> [PASSAGE SHOWN]:
Stata I/O with very large files

While Statamp can make estimation very fast, Amdahl's law makes the single-threaded I/O commands an increasingly large percentage of runtime. In our work datasets are often tens of gigabytes, and sometimes hundreds of gigabytes when multiple years of Medicare data are combined.

Use

First, the good news. For example, the -use- statement takes variable lists and -if- qualifiers which can dramatically speed up input if only a fraction of the data is needed. They also reduce core usage. The varlists and -if- qualifiers provide an order of magnitude improvement in speed in typical applications here.

Append

The -append- statement doesn't take the -if- qualifier, though it does take a varlist. If the appended files are too big for available memory you can't use:

forvalues year=2001/2010 { append med`year' if diagnosis=="ami", keep( varlist) } Note that you can -append- to an empty dataset (no need to -use- the first year and -append- the rest). It is the -if- qualifier that is the problem. A plausible but I/O intensive solution is: forvalues year=2001/2010 { clear use id diagnosis using med`year' if diagnosis=="ami" save ami`year' } forvalues year=2001/2010 { append od diagnosis using ami`year' }

Merge

In a Statalist posting David Kantor explained that -merge- reserves memory for the largest possible set of kept results, even if only a fraction match and are actually kept. In our case, this is a huge difference. The workaround is to split the -using- file into pieces, merge them individually, save and append the results.

-merge- statements are quite slow compared to -use-. Our fairly ordinary Linux boxes can read 3.4 million rows per second of 10 floats. Merging that with a single variable in the workspace runs at only a tenth that speed. If only one variable is kept (varlist), or only a tiny percentage of the using rows are kept (-keep(match)-) the speed can be partially restored to about 1.2 million rows/second. It is possible that something about the way data is stored internally makes this impossible to improve, but it is unfortunate.

Suppose there is in core a list of patients with an AMI, and you wish to merge in the doctors visits of those patients from the annual op (out-patient) files. You might hope to do something like this:

forvalues `year'=2002/2010 { merge 1:m id using op`year' }

In addition to the ambiguity about which rows to keep that can't work because after the first merge, there are duplicate ids in core (for multiple doctors visits in the first year). The best workaround I can come up with is:

forvalues `year'=2002/2010 { clear use ami merge 1:m id using op`year',keep(match) save ami`year',replace } forvalues `year'=2002/2010 { append using ami`year' } -append- allows multiple files to be concatenated, but -merge- doesn't allow them to be joined.

Save

The -save- command is much more restricted than other I/O commands - no varlist, -if- or -in- support. So dividing a file into subsets requires rereading the file for each subset. For example instead of: forvalues state=1/50 ( save state`state' if state=`i' } prior to Stata16 we have: forvalues i=1/50 { clear use file if state==`i' save state`i' } In version 16 Frames were introduced, which partially obviate the inefficiency: forvalues i=1/50 { frame put if state==`i',into(f) frame f: save state`i' frame drop f } but this doesn't avoid scanning the full dataset 50 times, so it is still slow. The -runby- command may be useful - see this Statalist message

Other commands

Suprisingly the commands -infile-,-infix-, -xmlsave-, -export sasxport-, -fdause- and -fdasave- and the new -export delimited- allow -if-, -in- and a variable list, while -insheet-, -outsheet- -xmluse-, -import sasxport- and -save- don't allow any of those (the -varlist- option in -infile- does something different).. The new -import delimited- replacement for insheet has -rowrange- (which acts like a more limited -in-) and -colrange- (which acts like a varlist) which can improve throughput if only a fraction of the data are read.

I should note that the -in- qualifier on the -use- statement can be a bit of a disappointment in Stata 15. That is:

use med2009 in 1/100 doesn't stop reading at record 100. Instead it reads all 143 million records, but doesn't add any past 100 to the in-core dataset. Apparently this is a consequence of value labels and long strings being stored at the end of the data file. See this example and this this result. The -saveold- command is a way to avoid this retrogression if you control the creation of the file.

In version 16 this is fixed, so it it feasible to read a large file in chunks. See for suggestions.

> [WHAT IS EXPECTED]: Translate this sentence from the Stata I/O text into Spanish: "The workaround is to split the -using- file into pieces, merge them individually, save and append the results."

> [EXCERPTED RECORDS]:
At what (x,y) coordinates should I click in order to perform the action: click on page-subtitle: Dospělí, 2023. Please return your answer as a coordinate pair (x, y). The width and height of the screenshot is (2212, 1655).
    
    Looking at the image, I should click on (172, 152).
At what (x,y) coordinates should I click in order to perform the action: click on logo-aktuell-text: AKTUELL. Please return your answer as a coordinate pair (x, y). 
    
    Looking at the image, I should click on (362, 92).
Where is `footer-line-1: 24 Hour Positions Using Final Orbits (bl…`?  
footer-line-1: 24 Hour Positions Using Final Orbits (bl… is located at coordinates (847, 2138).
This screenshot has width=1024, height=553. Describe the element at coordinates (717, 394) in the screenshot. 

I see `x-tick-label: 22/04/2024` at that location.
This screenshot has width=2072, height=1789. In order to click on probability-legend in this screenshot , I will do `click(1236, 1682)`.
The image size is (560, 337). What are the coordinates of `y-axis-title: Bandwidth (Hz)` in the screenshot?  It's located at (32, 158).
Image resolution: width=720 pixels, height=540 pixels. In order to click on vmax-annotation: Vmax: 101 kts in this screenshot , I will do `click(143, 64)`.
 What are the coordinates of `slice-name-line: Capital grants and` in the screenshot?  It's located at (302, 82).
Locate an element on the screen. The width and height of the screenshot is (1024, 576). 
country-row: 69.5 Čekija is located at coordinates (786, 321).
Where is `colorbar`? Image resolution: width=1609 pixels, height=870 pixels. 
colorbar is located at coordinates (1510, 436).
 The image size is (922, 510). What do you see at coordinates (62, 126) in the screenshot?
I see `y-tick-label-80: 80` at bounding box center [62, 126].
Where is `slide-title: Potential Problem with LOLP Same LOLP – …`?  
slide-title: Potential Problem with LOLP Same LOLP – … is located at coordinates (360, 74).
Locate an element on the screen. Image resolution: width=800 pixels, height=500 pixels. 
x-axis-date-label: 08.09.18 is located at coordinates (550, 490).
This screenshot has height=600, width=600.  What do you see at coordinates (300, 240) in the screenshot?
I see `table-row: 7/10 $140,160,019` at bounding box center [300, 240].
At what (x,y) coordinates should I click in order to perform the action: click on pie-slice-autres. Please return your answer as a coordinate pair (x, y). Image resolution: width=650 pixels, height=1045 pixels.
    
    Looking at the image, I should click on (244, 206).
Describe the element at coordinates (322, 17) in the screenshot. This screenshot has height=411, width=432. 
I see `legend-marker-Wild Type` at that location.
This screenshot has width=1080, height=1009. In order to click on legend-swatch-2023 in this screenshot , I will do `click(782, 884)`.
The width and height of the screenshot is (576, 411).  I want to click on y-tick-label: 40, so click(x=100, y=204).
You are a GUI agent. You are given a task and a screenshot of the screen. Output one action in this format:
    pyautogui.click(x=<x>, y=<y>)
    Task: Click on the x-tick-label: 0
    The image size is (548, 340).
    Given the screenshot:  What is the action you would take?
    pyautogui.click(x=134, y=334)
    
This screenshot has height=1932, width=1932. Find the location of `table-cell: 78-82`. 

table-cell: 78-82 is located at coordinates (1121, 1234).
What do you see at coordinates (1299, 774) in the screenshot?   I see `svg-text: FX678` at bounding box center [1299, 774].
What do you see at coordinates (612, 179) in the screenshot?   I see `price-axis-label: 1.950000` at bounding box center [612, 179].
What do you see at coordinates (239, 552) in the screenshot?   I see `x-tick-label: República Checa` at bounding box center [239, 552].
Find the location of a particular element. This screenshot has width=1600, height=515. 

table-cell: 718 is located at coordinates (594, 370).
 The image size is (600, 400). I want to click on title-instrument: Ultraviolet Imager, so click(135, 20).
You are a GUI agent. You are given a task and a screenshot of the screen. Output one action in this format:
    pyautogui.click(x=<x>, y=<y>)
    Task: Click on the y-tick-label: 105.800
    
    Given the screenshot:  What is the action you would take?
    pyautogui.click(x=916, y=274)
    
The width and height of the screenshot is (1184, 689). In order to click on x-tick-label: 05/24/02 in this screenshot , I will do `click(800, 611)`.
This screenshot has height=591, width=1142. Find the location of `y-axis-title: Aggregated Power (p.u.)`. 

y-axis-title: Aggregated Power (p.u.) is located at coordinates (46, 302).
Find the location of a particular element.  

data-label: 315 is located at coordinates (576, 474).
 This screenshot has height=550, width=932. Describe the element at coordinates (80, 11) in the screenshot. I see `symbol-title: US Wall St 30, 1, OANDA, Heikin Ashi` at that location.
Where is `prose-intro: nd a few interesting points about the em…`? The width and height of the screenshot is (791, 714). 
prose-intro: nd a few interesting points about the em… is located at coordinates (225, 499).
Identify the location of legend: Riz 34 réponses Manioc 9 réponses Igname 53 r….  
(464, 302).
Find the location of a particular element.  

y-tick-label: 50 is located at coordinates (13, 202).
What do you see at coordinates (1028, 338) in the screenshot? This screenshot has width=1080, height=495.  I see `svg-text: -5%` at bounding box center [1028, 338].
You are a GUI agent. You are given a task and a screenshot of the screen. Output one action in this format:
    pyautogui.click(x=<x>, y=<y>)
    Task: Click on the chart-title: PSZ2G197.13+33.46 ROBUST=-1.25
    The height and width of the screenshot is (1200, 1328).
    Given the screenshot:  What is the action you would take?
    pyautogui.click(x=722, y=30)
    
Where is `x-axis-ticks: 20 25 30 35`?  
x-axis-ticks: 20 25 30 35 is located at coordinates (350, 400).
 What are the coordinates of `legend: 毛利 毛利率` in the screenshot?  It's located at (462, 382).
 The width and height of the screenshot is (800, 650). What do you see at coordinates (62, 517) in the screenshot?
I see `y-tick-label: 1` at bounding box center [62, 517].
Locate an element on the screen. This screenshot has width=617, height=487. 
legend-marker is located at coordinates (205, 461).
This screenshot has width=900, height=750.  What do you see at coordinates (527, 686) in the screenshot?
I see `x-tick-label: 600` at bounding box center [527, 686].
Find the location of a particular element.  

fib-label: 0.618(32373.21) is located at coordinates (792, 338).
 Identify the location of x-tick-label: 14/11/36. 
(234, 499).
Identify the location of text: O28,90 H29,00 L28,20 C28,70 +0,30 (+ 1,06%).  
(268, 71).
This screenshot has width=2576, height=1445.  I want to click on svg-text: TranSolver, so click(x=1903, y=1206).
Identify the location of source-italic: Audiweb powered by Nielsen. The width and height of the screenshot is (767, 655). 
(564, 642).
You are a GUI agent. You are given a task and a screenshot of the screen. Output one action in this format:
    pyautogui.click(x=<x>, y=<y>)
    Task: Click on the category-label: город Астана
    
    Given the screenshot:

> [WORKED SOLUTION]: La solución alternativa consiste en dividir el archivo -using- en partes, fusionarlas individualmente, y guardar y anexar los resultados.